Immaturité des uns, bêtises des autres: comment s’en sortir ?

Ces réactions violentes se sont soldées par des événements tragiques notamment en Lybie et en Tunisie : la mort de quatre diplomates en Lybie dont l’Ambassadeur des Etats-Unis et celles de quatre tunisiens, parmi les salafistes qui ont attaqué l’ambassade des Etats-Unis à Tunis vendredi 14 septembre.
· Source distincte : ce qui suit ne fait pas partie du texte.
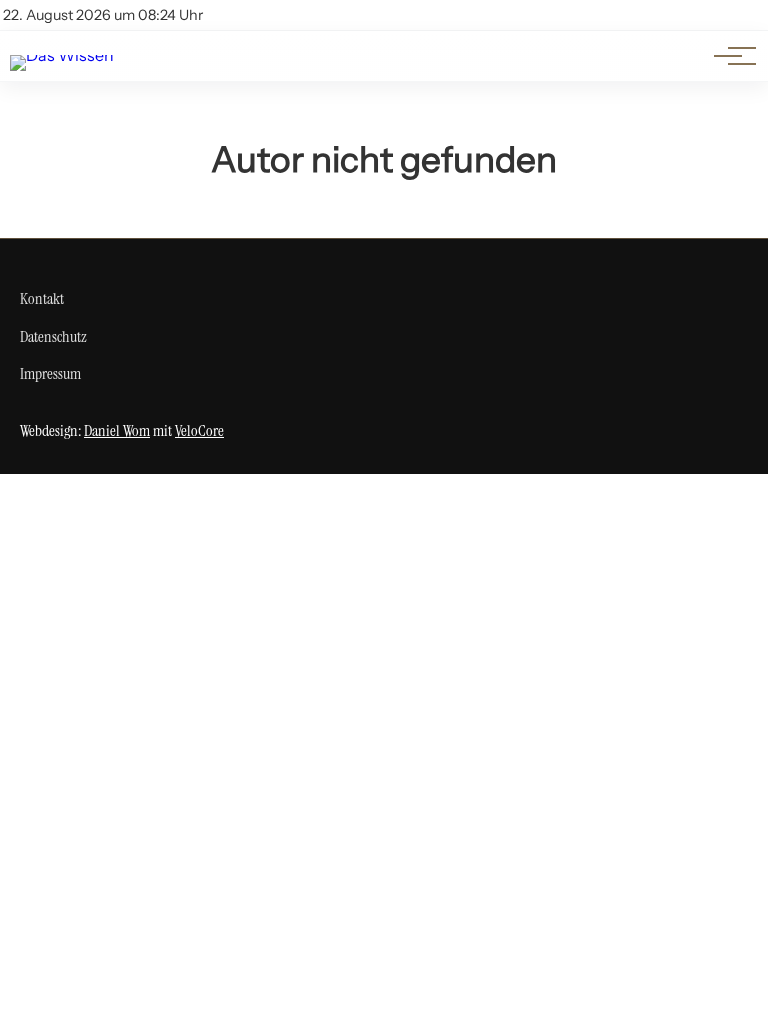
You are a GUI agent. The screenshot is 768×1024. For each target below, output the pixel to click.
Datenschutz (53, 336)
De l’avis des spécialistes, le film provocateur est une œuvre extrêmement médiocre sur le plan artistique, son but est purement islamophobe, usant de mépris et de dénigrement flagrant contre le Prophète et l’Islam. N’ayant connu aucun succès aux Etats-Unis, il est promu à travers la toile.

Il serait destiné à manipuler les masses musulmanes et, sur ce plan, il a parfaitement atteint son but: le monde entier a pu voir les images de centaines de barbus musulmans criant vengeance et confortant l’idée que les musulmans sont des fanatiques, barbares, violents et dangereux. «Tout ça pour un film disaient les commentateurs ici et là» et «la liberté d’expression !» s’offensent les autres. Les manifestants musulmans ont une fois encore «réussi» à amocher leur propre image auprès de l’opinion mondiale à cause de leur immaturité et de leur ignorance. A la place de ces démonstrations primaires d’un autre âge, ils auraient pu tout simplement ignorer le navet qu’est ce film, ou à la limite crier leur indignation d’une manière plus subtile ou tout simplement porter plainte contre son producteur.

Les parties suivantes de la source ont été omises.